Una ricorrenza che viene fatta conoscere anche all’interno delle scuole che in molti paesi preparano insieme ai bambini il fantoccio della vecchia strega con stracci e legna, per poi bruciarla durante i giorni di fine gennaio.


LA TRADIZIONE

La sera dell’ultimo giovedì di gennaio vengono costruite con stracci e paglia delle Giöbie con sembianze femminili. Nella tradizione i fantocci indossano mutandoni di pizzo, delle calze rosse, un grembiule ed il capo coperto da un fazzoletto. Le Giöbie venivano portate in grandi cortili o sulle piazze per essere bruciate e esorcizzare la fine dell’inverno e l’inizio dei lavori nei campi. Una volta che il fantoccio era arso dalle fiamme, il rogo continuava ad accompagnare la festa popolare alimentato da fascine di rubinia e fusti secchi di granoturco, cioè fasci di “rubinia” e di "maragasc".

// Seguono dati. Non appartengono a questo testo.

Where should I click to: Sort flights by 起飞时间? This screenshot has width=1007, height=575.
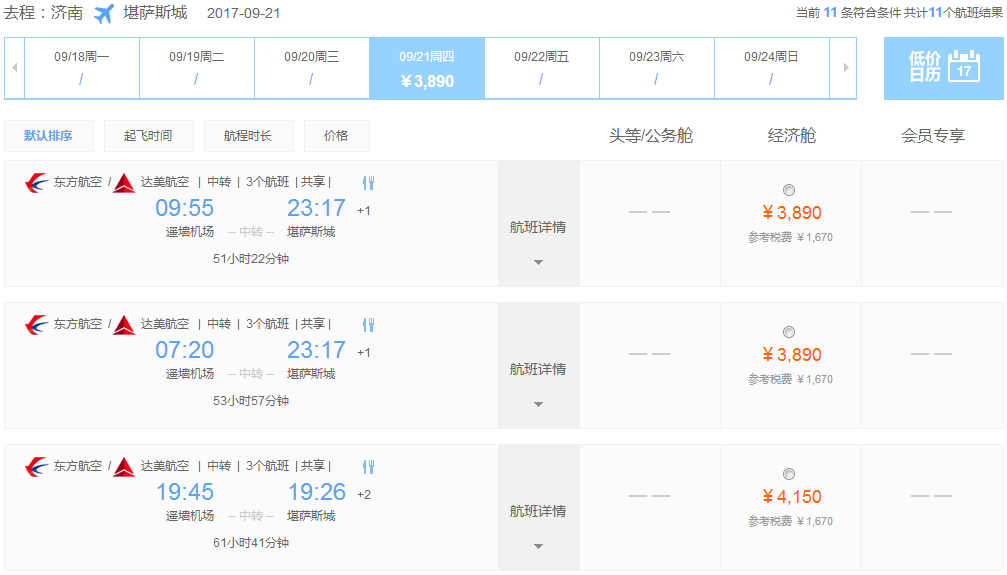tap(147, 136)
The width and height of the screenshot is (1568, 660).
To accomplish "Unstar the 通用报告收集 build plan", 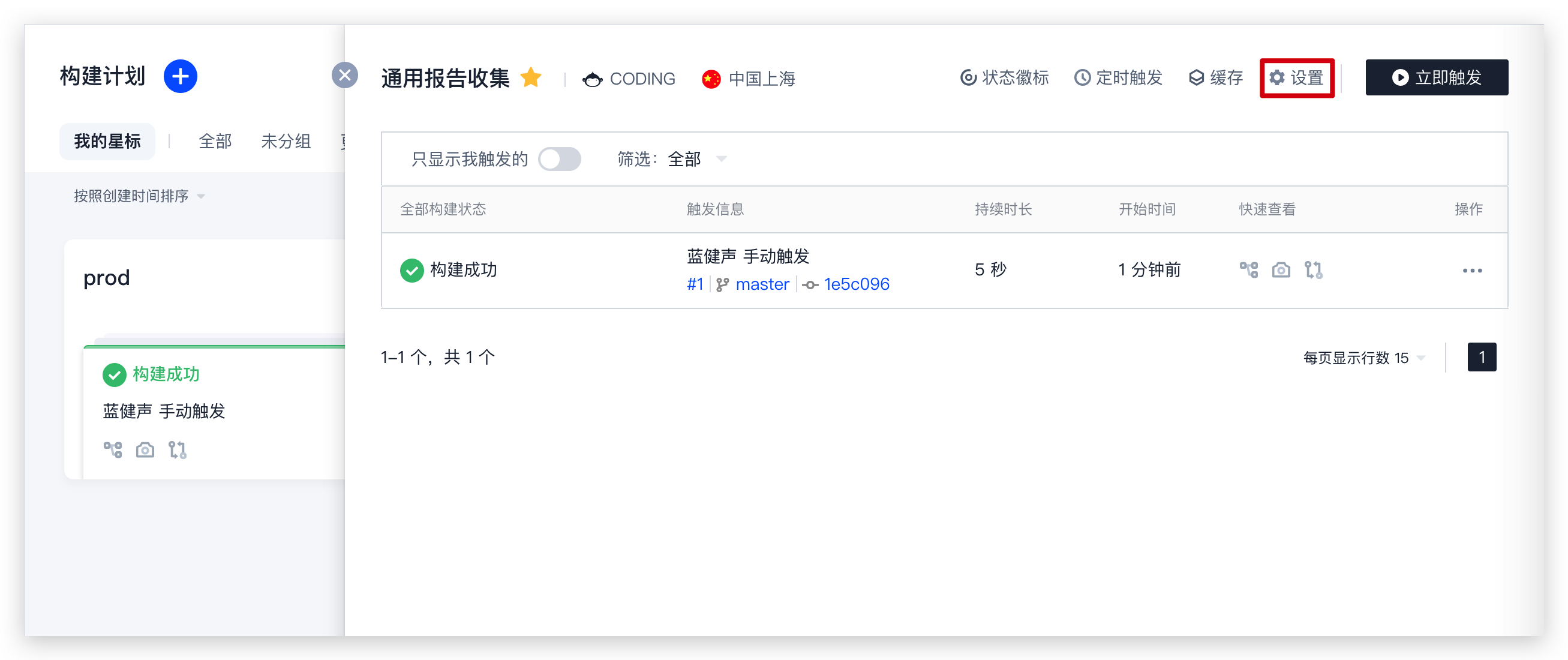I will pos(531,78).
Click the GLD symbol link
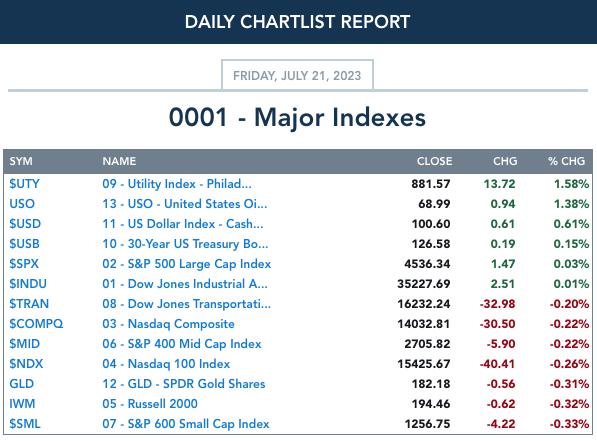 click(21, 384)
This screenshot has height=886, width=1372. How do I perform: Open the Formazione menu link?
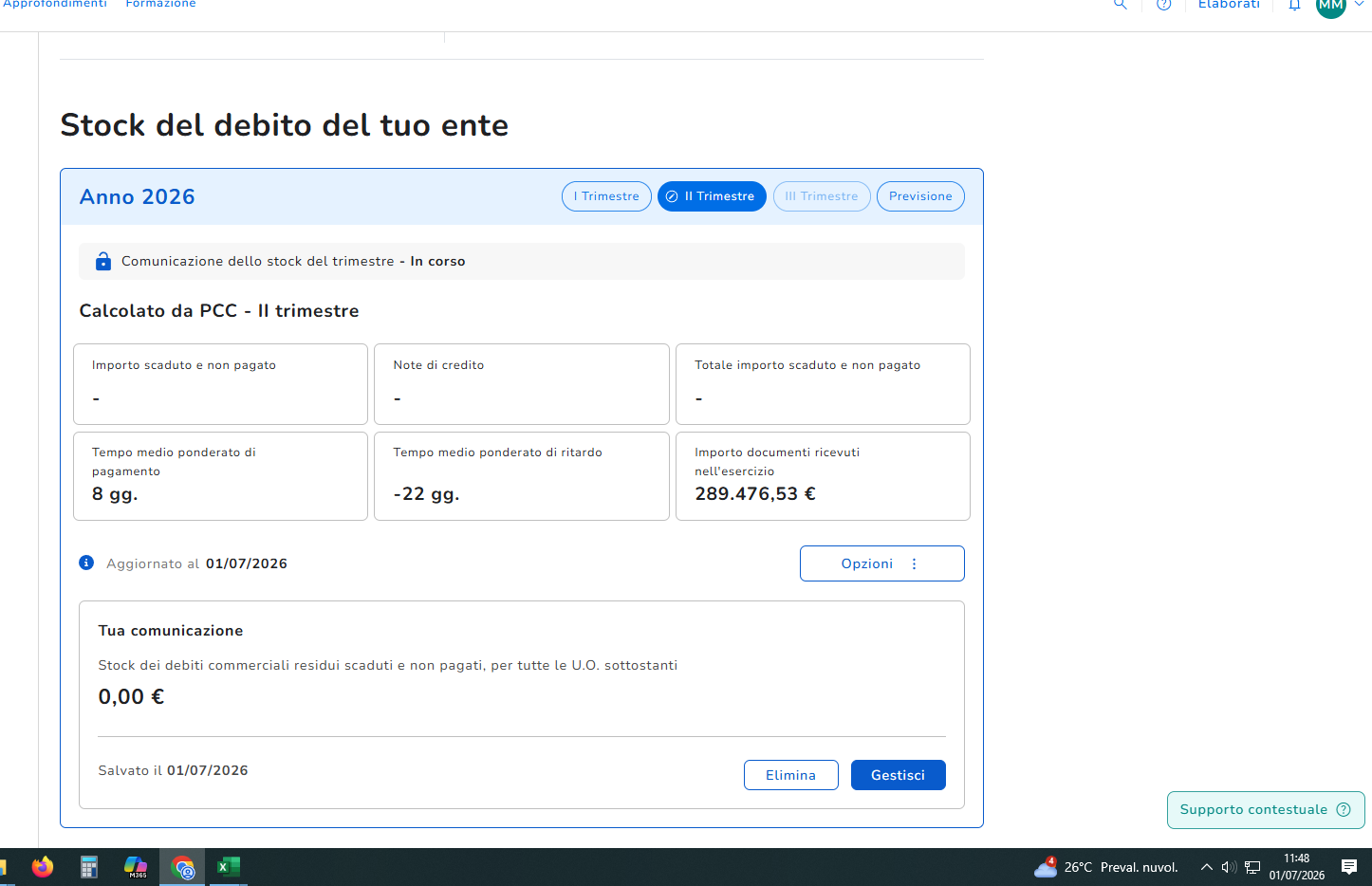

La Giöbia era un’occasione per cenare in comunità o in famiglia "cunt' uI luganaghen", il salamino, cotto nella brace e nella cenere del camino, oppure , presso i gruppi più poveri, "cunt' ul saràcu", cioè con la popolare saracca; immancabile era sulle mense "ul pangiàldu", cioè il tradizionale pane alto lombardo impastato con farina di grano e granoturco.